Now, we treat $x$ and $z$ as if they were constants.
Let's look at each part again:
1. For $2x^2y$: $x^2$ is a constant. We differentiate $2y$ with respect to $y$, which gives $2$. So, this part becomes $2x^2 \times 1 = 2x^2$.
2. For $-3xz^4$: This part has no $y$. Since $x$ and $z$ are constants, this whole term is a constant. Its derivative is 0.
3. For $10y^2z^2$: $z^2$ is a constant. We differentiate $10y^2$ with respect to $y$, which gives $10 \times 2y^{2-1} = 20y$. So, this part becomes $20yz^2$.
So, $\frac{\partial g}{\partial y} = 2x^2 + 0 + 20yz^2 = 2x^2 + 20yz^2$.

Finally, we want to find how the function $g$ changes with respect to $z$. We call this $\frac{\partial g}{\partial z}$.
This time, we treat $x$ and $y$ as if they were constants.
Let's look at each part one last time:
1. For $2x^2y$: This part has no $z$. Since $x$ and $y$ are constants, this whole term is a constant.

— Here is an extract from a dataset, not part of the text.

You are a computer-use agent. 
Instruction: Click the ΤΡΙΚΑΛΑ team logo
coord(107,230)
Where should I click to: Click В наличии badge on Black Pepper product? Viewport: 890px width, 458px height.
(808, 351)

Its derivative is 0.
2. For $-3xz^4$: $x$ is a constant. We differentiate $-3z^4$ with respect to $z$, which gives $-3 \times 4z^{4-1} = -12z^3$. So, this part becomes $-12xz^3$.
3. For $10y^2z^2$: $y^2$ is a constant. We differentiate $10z^2$ with respect to $z$, which gives $10 \times 2z^{2-1} = 20z$. So, this part becomes $20y^2z$.
So, $\frac{\partial g}{\partial z} = 0 - 12xz^3 + 20y^2z = -12xz^3 + 20y^2z$.

Alternative answer

Answer:
$\frac{\partial g}{\partial x} = 4xy - 3z^4$
$\frac{\partial g}{\partial y} = 2x^2 + 20yz^2$
$\frac{\partial g}{\partial z} = -12xz^3 + 20y^2z$ Explain
This is a question about <partial derivatives>. The solving step is:

We need to find the "partial derivative" of the function with respect to x, y, and z. This means we take turns picking one letter (like x) and pretend the other letters (y and z) are just regular numbers, not variables! Then we do the usual derivative magic.

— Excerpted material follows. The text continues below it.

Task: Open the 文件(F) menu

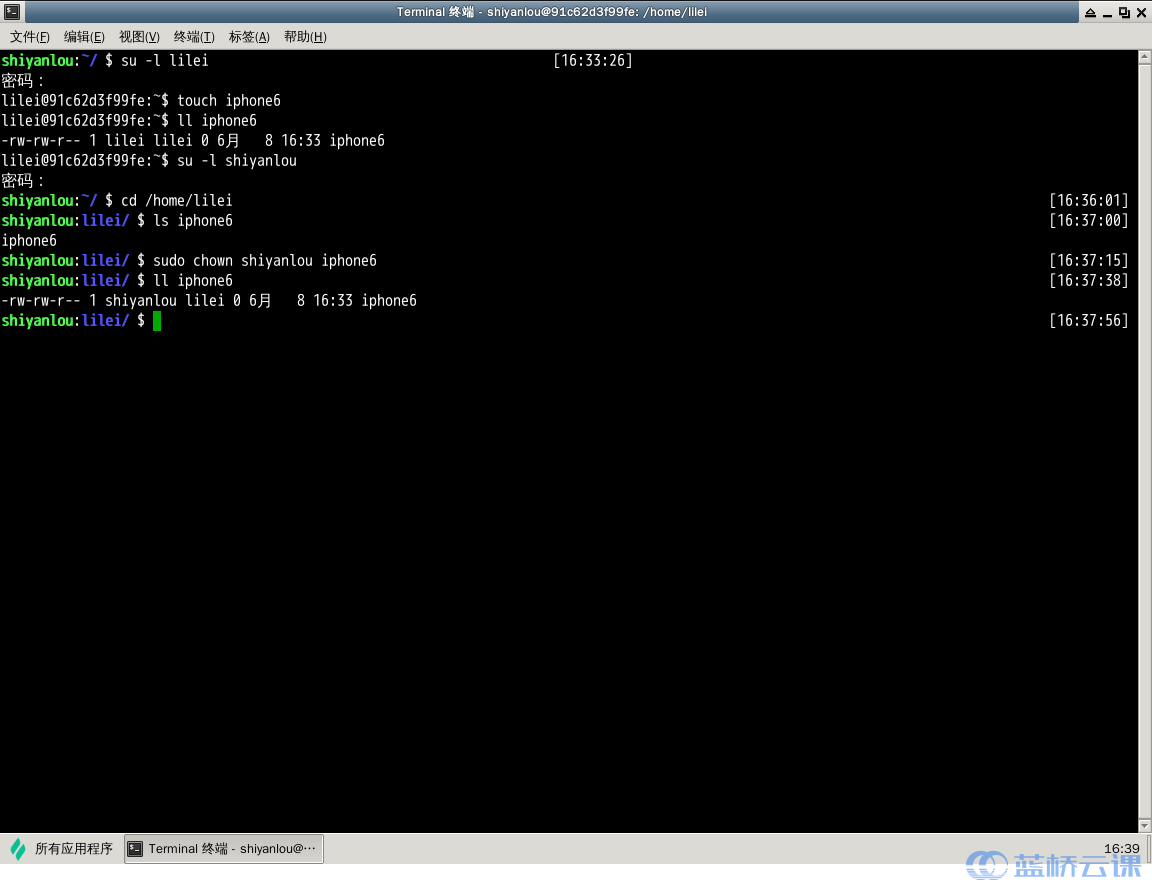Action: click(x=29, y=37)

1. **For x ($\frac{\partial g}{\partial x}$):**
* Look at $2x^2y$. If y is just a number, like 5, then it's $2 \times 5 \times x^2 = 10x^2$. The derivative of $10x^2$ is $10 \times 2x = 20x$. So, if y is just 'y', the derivative of $2x^2y$ is $2y \times (2x) = 4xy$.
* Next is $-3xz^4$. If z is just a number, like 2, then $z^4$ is $2^4=16$. So it's $-3 \times 16 \times x = -48x$. The derivative of $-48x$ is just $-48$. So, if $z^4$ is just $z^4$, the derivative of $-3xz^4$ is $-3z^4$.
* Last is $10y^2z^2$. This part doesn't have an 'x' at all! If it's all just numbers, like $10 \times 5^2 \times 2^2$, it's just a big number. The derivative of a constant number is always 0.
* Put it all together: $\frac{\partial g}{\partial x} = 4xy - 3z^4 + 0 = 4xy - 3z^4$.

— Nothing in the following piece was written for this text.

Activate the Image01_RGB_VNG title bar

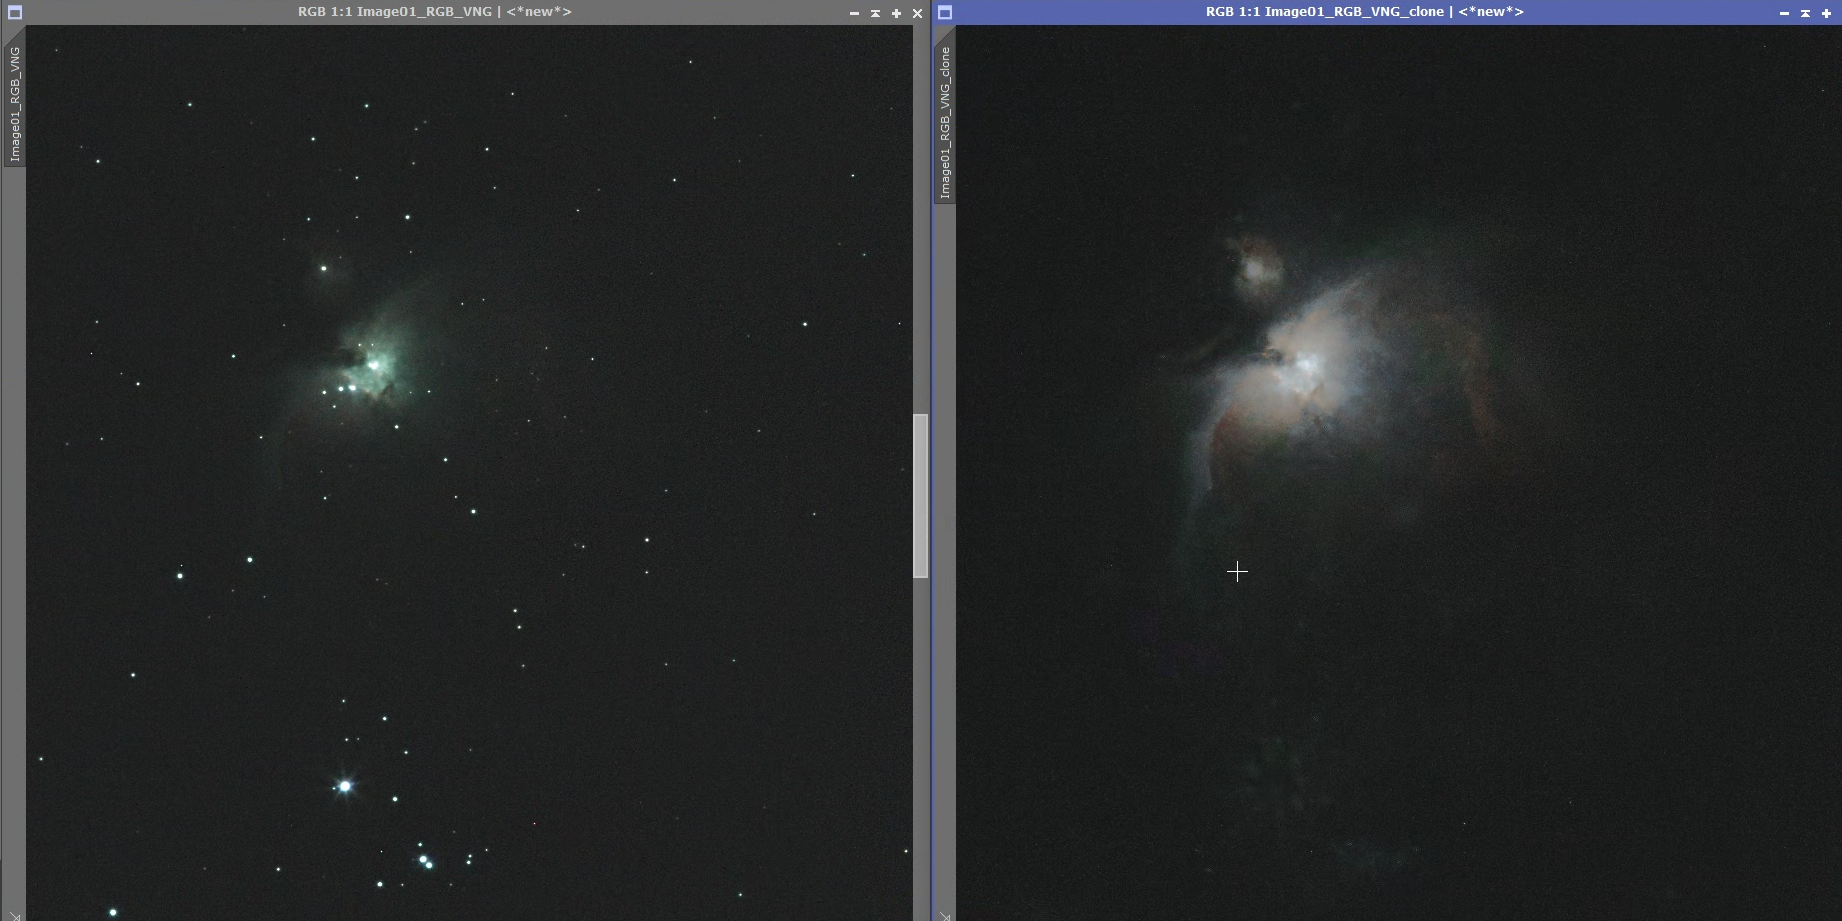point(434,12)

2. **For y ($\frac{\partial g}{\partial y}$):**
* Look at $2x^2y$. If x is just a number, like 3, then $x^2$ is $3^2=9$. So it's $2 \times 9 \times y = 18y$. The derivative of $18y$ is just $18$. So, if $x^2$ is just $x^2$, the derivative of $2x^2y$ is $2x^2$.
* Next is $-3xz^4$. No 'y' here, so it's treated like a constant, and its derivative is 0.
* Last is $10y^2z^2$. If z is just a number, like 4, then $z^2$ is $4^2=16$. So it's $10 \times y^2 \times 16 = 160y^2$. The derivative of $160y^2$ is $160 \times 2y = 320y$. So, if $z^2$ is just $z^2$, the derivative of $10y^2z^2$ is $10z^2 \times (2y) = 20yz^2$.
* Put it all together: $\frac{\partial g}{\partial y} = 2x^2 + 0 + 20yz^2 = 2x^2 + 20yz^2$.

3. **For z ($\frac{\partial g}{\partial z}$):**
* Look at $2x^2y$. No 'z' here, so it's treated like a constant, and its derivative is 0.
* Next is $-3xz^4$. If x is just a number, like 1, then it's $-3 \times 1 \times z^4 = -3z^4$. The derivative of $-3z^4$ is $-3 \times (4z^3) = -12z^3$. So, if x is just 'x', the derivative of $-3xz^4$ is $-3x \times (4z^3) = -12xz^3$.
* Last is $10y^2z^2$. If y is just a number, like 2, then $y^2$ is $2^2=4$. So it's $10 \times 4 \times z^2 = 40z^2$. The derivative of $40z^2$ is $40 \times (2z) = 80z$. So, if $y^2$ is just $y^2$, the derivative of $10y^2z^2$ is $10y^2 \times (2z) = 20y^2z$.
* Put it all together: $\frac{\partial g}{\partial z} = 0 - 12xz^3 + 20y^2z = -12xz^3 + 20y^2z$.